### Alıştırma görevleri
1) Türkiye'nin Libya ile ilişkilerini anlatan metinde "Bizim şu an" ile "ilerlediği cevabını verdi." arasındaki bölümü, bu iki ifade de dahil olmak üzere aynen yeniden verin.
2) Türkiye'nin Libya ile ilişkilerini anlatan metni son cümlesinin ardından devam ettirin.

### Okuma metni
____________
Bizim şu an gerek Suudi Arabistan'da gerek Birleşik Arap Emirlikleri'nde gerek Katar'da gerek şimdi Mısır’da gördüğümüz kalkınma hamleleri gerçekten yıllardır özlemle beklediğimiz politikalar. Bunlar bölge halkına, bölge barışına, bölge refahına hizmet eden politikalar. Biz tüm bu politikaları destekliyoruz."
Libya'nın doğusundaki silahlı güçlerin lideri Halife Hafter'in Türkiye'yi ziyaret etme ihtimali ve Türkiye’nin Libya'nın doğusuyla ilişkileri hakkındaki soruya Fidan, Libya'nın doğusuyla ilişkilerinin oldukça iyi şekilde ilerlediği cevabını verdi.
BAĞIMSIZ, BİRLEŞİK VE EGEMEN BİR LİBYA VURGUSU
Hem doğunun hem batının birleşip bütünleşeceği, bağımsız, egemen bir Libya devletinin tekrar hayata geçmesini arzuladıklarını dile getiren Fidan, şunları kaydetti:
"Doğudan Meclis Başkanı Sayın Akile Salih birkaç defa ülkemize geldiler. Sayın Hafter ile temasımız var, oğullarıyla görüşüyoruz. Doğuda Başkonsolosluğumuzu açtık, şu anda hizmete geçiriyoruz. Yani her türlü ilişki devam ediyor. Ama biz bu ilişkilerimizi doğuyla batıyı bir araya getirmede nasıl kullanabiliriz? Şu anda bu konuya odaklanıyoruz. Sadece Türkiye olarak değil elbette.
____________
### Ham kayıtlar
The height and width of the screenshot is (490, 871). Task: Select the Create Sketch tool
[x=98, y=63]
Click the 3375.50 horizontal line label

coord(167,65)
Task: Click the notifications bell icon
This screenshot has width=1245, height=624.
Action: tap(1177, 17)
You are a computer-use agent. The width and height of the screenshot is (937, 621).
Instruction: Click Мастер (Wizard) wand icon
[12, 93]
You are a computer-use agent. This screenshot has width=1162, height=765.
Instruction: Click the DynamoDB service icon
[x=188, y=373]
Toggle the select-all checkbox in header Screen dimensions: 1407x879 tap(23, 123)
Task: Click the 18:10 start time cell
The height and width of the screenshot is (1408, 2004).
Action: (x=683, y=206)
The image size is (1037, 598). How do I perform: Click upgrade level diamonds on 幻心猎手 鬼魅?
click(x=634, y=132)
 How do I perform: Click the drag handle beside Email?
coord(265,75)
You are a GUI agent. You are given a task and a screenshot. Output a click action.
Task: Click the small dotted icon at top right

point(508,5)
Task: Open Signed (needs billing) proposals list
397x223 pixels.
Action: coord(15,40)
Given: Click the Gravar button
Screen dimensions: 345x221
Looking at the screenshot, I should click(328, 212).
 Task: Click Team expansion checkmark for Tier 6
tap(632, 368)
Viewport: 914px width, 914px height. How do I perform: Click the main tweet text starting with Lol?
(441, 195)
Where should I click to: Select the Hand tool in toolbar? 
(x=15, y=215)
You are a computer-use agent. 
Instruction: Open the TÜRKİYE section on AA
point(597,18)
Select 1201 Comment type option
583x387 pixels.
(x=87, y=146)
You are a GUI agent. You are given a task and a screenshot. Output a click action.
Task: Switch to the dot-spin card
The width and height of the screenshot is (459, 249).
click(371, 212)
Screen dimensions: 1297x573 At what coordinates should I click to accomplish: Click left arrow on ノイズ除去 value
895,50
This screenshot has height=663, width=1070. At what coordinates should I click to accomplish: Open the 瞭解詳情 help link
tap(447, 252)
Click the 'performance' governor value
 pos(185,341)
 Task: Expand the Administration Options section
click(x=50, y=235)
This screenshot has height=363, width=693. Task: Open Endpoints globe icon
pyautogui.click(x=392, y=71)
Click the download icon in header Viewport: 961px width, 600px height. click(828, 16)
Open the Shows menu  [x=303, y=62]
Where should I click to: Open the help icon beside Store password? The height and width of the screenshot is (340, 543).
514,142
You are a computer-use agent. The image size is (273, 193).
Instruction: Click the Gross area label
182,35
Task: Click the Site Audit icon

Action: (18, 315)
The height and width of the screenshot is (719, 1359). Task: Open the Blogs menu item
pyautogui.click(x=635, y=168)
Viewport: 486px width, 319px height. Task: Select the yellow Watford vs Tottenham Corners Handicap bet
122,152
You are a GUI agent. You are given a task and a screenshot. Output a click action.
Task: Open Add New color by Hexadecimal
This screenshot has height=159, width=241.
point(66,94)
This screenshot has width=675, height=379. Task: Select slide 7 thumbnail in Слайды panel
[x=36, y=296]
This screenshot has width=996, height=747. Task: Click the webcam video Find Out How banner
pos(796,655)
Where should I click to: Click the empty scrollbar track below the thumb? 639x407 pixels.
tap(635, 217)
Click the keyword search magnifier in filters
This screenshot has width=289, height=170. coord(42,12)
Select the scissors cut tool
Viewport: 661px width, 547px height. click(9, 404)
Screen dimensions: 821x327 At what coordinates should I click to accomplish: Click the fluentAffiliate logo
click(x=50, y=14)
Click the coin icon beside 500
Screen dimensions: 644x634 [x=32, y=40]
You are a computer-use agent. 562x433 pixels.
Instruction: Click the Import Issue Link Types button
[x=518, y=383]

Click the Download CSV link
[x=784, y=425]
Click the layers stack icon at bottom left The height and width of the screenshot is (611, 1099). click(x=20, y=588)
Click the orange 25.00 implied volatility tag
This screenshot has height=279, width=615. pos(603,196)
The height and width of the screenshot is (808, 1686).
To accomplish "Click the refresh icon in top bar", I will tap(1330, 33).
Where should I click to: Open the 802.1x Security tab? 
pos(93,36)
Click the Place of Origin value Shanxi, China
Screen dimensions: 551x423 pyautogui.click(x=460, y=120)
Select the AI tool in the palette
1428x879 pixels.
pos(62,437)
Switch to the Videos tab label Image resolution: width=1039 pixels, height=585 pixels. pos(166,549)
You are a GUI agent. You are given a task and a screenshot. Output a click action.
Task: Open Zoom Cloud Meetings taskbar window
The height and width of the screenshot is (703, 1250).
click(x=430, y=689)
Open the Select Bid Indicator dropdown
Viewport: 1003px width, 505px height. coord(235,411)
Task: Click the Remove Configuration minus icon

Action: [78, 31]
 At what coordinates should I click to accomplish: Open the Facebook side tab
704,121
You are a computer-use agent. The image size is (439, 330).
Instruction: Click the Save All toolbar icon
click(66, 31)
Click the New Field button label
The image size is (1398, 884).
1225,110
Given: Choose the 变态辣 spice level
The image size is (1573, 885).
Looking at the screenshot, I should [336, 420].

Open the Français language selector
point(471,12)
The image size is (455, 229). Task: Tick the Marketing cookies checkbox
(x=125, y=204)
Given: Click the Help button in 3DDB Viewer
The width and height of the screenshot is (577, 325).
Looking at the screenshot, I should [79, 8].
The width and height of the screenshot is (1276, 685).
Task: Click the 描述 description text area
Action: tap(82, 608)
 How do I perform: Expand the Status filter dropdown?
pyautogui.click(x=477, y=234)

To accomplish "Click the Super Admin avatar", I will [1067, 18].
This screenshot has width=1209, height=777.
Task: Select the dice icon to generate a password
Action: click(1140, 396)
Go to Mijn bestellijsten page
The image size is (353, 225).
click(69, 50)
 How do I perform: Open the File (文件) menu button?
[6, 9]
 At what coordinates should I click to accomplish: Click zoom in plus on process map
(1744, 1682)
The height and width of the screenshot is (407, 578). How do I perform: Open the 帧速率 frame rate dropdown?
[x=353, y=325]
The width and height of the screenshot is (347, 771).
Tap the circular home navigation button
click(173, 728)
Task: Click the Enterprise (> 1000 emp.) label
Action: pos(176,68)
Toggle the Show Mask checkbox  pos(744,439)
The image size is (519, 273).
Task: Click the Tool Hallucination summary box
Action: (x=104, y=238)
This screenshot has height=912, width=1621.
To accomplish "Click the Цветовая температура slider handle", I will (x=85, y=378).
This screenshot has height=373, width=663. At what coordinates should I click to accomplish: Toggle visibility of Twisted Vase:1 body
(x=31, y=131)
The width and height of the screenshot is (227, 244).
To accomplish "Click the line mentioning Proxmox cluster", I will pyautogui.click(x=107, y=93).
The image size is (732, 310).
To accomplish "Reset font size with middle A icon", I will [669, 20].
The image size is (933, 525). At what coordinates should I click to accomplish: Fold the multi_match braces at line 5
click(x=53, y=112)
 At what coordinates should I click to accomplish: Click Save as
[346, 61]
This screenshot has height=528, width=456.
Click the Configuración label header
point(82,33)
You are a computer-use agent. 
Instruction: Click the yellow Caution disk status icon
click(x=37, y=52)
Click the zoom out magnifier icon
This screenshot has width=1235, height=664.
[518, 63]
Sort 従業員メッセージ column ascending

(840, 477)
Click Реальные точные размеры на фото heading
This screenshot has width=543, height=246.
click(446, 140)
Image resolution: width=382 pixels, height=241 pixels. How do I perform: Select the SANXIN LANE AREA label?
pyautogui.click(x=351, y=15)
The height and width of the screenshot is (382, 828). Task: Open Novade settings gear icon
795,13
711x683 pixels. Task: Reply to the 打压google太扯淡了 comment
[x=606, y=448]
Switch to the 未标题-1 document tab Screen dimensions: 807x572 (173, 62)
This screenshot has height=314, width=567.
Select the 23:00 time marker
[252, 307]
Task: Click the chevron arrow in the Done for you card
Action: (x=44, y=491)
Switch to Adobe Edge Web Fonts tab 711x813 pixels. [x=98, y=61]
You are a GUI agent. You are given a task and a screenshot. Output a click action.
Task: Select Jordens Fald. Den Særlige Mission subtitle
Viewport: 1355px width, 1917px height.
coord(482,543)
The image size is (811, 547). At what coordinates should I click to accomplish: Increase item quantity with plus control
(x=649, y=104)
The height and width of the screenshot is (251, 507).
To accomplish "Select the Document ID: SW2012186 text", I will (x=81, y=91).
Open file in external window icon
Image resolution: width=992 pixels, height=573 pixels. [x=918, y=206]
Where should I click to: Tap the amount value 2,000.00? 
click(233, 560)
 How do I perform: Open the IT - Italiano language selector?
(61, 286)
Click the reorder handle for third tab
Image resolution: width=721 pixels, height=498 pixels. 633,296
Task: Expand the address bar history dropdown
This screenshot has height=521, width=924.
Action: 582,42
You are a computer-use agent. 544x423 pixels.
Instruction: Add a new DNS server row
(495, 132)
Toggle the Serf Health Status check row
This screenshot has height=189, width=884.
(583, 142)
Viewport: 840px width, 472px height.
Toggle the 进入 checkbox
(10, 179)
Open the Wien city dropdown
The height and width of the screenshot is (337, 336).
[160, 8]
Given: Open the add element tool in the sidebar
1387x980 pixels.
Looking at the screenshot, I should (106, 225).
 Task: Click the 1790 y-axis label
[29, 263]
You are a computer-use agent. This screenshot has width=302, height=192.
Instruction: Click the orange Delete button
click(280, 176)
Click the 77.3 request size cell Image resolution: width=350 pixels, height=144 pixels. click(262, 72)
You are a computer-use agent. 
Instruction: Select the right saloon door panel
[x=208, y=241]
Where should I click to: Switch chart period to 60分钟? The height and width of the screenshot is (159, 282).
____________
### Cevap listesi
1)
Bizim şu an gerek Suudi Arabistan'da gerek Birleşik Arap Emirlikleri'nde gerek Katar'da gerek şimdi Mısır’da gördüğümüz kalkınma hamleleri gerçekten yıllardır özlemle beklediğimiz politikalar. Bunlar bölge halkına, bölge barışına, bölge refahına hizmet eden politikalar. Biz tüm bu politikaları destekliyoruz."
Libya'nın doğusundaki silahlı güçlerin lideri Halife Hafter'in Türkiye'yi ziyaret etme ihtimali ve Türkiye’nin Libya'nın doğusuyla ilişkileri hakkındaki soruya Fidan, Libya'nın doğusuyla ilişkilerinin oldukça iyi şekilde ilerlediği cevabını verdi.

2)
Mesela Mısır, Mısır'ın Libya'yla büyük bir sınırı var. Mısır'ın orada haklı olarak bir sınır güvenliği problemi var, onun giderilmesi gerekiyor. Dolayısıyla Libya’ya Mısır’ın da bir ilgisi var. Nasıl bizim Suriye’de sınırımız var, Suriye’den kaynaklı tehdit algılarımız var, Mısır’ın da benzer algıları olabiliyor, biz bunu anlıyoruz.
Dolayısıyla Mısır'la görüşüyoruz, Birleşik Arap Emirlikleri'yle görüşüyoruz, Katar’la görüşüyoruz, hep beraber bir araya gelip Birleşmiş Milletler de dahil olmak üzere Libya'da kalıcı bir barışın ve ulusal birliğin sağlanması nasıl mümkün olabilir, buna yönelik arayışlarımız devam ediyor.
Çok şükür 2019’dan beri orada bir çatışma çıkmaması, her iki tarafta sakinliğin ve huzurun olması fevkalade önemli ve kıymetli bir husus. Bunun devamı önemli. Bu sessiz ve güvenli anda da artık kalıcı siyasi çözüm bulunması gerekiyor. İnşallah hep beraber bunun altından kalkacağız."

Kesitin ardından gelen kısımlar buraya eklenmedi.